[Pixel coordinate grounding data]
--- START ---

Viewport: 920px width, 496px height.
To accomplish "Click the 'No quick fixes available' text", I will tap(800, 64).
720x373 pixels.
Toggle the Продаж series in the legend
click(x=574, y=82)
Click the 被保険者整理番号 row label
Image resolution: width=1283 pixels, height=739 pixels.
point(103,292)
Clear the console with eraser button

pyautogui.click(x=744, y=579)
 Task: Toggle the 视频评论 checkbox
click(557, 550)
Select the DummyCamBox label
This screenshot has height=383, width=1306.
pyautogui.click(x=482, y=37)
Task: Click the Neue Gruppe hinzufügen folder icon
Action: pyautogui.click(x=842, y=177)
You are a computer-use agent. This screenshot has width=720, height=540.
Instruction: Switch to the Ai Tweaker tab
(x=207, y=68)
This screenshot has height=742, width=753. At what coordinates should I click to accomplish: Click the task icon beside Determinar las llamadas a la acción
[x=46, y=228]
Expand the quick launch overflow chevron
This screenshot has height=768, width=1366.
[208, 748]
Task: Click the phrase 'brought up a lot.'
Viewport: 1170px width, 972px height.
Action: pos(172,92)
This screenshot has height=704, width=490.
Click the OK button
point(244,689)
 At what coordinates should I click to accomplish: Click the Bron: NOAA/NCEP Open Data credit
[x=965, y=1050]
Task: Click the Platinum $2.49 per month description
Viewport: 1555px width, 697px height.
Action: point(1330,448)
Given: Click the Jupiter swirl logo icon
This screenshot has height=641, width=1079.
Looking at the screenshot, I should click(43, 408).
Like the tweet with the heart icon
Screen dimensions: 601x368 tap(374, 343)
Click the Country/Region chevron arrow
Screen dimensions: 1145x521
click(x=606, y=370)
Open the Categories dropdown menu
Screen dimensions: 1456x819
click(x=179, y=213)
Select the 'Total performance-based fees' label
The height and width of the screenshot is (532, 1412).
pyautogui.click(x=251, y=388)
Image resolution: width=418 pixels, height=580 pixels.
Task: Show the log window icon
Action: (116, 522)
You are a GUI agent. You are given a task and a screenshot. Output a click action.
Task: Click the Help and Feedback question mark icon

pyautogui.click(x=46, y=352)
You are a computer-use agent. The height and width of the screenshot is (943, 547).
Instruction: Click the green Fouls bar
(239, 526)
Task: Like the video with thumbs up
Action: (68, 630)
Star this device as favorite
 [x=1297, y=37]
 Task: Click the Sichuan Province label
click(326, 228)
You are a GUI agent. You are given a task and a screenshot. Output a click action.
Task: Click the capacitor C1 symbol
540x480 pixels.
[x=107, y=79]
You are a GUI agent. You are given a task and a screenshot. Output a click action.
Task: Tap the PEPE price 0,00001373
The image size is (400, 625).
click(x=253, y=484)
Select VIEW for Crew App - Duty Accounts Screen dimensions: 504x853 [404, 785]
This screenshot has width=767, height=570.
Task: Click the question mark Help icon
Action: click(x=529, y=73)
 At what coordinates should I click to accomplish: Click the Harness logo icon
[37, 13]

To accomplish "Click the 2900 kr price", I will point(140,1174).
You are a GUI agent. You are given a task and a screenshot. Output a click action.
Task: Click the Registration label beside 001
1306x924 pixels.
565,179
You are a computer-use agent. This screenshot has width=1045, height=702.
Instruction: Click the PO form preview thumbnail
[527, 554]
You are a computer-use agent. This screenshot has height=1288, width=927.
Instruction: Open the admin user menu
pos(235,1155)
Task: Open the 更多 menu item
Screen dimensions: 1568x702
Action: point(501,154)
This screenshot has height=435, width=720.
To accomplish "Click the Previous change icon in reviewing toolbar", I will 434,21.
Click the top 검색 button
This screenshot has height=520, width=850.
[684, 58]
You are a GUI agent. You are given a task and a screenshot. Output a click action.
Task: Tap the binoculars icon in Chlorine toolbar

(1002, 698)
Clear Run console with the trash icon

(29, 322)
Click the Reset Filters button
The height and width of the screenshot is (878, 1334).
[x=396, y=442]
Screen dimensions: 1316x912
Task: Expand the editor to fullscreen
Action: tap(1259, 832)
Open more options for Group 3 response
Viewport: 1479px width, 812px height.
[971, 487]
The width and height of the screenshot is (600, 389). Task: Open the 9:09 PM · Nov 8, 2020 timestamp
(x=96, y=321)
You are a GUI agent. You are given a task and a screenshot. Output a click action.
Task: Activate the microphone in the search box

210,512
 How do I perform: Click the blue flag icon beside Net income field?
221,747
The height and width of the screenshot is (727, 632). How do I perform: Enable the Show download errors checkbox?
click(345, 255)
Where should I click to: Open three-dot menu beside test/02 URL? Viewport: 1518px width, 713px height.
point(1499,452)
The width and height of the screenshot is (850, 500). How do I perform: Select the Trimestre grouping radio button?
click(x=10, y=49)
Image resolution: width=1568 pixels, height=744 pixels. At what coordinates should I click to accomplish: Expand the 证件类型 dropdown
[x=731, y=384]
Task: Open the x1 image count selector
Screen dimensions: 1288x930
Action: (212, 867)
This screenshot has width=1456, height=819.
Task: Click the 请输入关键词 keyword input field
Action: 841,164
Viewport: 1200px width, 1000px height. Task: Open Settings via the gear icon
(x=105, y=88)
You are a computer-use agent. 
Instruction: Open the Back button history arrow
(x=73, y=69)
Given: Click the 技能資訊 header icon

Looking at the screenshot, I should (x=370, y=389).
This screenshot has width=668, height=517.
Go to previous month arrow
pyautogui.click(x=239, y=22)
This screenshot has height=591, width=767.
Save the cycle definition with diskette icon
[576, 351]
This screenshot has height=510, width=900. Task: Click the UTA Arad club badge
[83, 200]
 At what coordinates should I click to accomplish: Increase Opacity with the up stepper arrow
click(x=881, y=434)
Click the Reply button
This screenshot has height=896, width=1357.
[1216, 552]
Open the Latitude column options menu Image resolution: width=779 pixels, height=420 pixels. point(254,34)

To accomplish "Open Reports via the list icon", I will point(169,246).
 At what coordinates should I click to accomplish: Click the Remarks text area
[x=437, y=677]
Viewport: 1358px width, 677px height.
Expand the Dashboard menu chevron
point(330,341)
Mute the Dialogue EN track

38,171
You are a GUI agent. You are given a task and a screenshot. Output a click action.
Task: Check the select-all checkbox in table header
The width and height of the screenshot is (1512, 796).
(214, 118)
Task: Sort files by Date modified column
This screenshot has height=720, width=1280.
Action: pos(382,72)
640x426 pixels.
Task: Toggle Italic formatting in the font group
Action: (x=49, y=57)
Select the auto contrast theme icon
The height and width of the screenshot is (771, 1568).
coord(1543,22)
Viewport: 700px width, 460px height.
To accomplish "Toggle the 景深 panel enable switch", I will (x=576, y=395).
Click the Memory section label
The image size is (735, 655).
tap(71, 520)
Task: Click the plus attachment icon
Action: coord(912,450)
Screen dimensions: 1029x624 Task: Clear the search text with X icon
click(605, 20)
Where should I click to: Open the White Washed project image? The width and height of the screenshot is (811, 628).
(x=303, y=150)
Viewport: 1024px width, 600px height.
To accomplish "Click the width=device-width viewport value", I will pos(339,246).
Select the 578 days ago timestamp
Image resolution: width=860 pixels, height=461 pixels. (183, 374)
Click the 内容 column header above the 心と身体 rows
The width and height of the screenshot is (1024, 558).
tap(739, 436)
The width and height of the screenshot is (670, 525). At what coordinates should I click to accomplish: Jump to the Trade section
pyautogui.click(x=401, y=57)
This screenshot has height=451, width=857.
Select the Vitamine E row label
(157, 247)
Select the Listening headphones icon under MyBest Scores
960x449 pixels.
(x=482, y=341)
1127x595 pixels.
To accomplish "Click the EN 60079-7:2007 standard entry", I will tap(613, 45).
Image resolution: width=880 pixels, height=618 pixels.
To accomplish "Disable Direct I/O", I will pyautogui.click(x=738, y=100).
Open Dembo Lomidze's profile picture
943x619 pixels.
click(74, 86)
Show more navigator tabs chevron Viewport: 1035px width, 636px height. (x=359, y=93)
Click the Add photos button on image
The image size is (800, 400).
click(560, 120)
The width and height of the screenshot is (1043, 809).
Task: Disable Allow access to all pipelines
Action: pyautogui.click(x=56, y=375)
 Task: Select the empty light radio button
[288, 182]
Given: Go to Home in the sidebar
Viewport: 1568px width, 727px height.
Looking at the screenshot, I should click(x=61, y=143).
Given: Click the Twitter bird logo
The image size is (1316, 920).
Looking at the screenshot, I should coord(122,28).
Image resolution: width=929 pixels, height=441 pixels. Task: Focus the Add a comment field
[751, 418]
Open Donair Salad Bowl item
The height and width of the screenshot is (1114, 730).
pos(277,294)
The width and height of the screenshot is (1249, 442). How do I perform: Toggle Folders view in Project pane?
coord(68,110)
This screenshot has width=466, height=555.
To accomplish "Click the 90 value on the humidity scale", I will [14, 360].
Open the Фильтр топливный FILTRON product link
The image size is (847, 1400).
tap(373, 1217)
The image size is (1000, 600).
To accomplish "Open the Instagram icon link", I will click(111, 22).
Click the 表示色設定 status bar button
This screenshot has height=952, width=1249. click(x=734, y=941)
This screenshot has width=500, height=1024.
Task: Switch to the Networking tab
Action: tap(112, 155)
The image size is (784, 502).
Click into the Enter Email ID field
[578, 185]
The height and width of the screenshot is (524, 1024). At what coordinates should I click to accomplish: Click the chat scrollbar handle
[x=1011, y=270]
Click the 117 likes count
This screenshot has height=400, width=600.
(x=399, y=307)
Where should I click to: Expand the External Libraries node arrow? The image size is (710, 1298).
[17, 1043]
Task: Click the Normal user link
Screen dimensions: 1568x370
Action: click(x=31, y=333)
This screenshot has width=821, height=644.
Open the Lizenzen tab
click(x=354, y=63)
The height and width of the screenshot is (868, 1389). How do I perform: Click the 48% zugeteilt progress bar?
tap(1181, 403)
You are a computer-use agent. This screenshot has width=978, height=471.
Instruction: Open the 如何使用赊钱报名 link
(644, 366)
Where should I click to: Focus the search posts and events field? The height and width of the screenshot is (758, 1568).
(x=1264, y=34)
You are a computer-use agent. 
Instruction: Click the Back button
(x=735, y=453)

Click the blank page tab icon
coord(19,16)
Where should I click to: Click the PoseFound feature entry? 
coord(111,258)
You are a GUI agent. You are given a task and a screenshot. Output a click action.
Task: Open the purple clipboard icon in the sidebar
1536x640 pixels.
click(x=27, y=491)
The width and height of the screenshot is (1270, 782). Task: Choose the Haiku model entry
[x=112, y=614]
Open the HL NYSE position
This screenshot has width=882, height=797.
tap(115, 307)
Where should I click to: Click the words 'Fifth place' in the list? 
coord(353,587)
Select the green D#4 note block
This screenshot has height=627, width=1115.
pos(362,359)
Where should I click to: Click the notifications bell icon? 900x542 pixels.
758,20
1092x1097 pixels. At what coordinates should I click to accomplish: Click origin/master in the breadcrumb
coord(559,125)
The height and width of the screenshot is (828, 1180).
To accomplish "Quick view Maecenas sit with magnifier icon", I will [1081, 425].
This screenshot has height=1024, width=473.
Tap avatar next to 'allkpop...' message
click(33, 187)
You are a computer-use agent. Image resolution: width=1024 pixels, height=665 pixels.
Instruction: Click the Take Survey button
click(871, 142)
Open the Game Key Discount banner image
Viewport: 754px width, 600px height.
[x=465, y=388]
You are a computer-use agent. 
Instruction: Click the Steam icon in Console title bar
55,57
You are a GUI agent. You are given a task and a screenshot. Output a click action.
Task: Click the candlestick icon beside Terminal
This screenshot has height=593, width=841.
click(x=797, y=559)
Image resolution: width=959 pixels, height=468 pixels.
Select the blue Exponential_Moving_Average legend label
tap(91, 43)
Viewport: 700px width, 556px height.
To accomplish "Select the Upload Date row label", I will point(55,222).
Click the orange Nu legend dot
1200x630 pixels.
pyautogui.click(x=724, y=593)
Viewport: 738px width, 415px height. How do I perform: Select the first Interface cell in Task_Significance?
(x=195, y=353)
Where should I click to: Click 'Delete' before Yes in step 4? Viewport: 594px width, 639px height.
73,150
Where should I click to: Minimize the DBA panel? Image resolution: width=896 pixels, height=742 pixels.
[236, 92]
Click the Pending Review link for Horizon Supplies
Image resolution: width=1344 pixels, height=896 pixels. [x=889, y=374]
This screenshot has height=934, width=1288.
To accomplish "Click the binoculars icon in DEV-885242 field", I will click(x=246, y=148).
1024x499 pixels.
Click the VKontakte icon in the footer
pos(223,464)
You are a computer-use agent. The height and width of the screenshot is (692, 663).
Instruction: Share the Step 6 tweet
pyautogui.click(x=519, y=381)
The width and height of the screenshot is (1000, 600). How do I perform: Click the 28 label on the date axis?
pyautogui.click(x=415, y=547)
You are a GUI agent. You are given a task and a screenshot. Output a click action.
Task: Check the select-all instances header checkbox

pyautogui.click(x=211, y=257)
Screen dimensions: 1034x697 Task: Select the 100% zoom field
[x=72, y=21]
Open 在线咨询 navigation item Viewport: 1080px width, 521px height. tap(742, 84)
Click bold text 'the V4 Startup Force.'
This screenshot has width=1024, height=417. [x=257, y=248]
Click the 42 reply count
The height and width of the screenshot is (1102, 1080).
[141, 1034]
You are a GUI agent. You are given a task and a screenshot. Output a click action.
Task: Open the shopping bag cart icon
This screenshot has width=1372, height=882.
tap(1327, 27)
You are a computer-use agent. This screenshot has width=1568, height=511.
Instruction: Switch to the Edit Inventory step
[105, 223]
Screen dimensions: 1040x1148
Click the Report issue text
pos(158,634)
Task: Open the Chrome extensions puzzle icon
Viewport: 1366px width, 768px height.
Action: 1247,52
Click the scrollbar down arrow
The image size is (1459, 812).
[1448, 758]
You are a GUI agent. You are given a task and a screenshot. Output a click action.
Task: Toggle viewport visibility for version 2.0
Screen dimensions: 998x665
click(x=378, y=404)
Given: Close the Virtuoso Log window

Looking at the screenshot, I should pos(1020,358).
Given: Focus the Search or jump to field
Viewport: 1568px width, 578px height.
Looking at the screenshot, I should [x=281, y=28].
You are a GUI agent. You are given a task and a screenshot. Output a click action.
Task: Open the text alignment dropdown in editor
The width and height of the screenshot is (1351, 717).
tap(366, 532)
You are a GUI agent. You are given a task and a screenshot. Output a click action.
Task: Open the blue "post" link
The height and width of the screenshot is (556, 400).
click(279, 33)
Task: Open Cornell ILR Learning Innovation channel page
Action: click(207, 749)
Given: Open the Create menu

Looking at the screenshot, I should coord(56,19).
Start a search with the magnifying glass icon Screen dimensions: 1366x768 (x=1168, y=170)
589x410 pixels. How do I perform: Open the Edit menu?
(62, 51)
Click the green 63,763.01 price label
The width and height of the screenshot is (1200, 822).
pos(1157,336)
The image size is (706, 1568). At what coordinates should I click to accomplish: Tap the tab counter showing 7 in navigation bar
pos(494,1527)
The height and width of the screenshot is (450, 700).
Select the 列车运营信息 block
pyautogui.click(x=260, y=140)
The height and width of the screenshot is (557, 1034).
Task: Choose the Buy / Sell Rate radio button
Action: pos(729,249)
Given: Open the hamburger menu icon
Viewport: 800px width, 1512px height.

--- END ---

(YOUR ASSIGNMENT)
A single number is required: the count of lines in the data above that include the string "column".

(WRITTEN RESPONSE)
3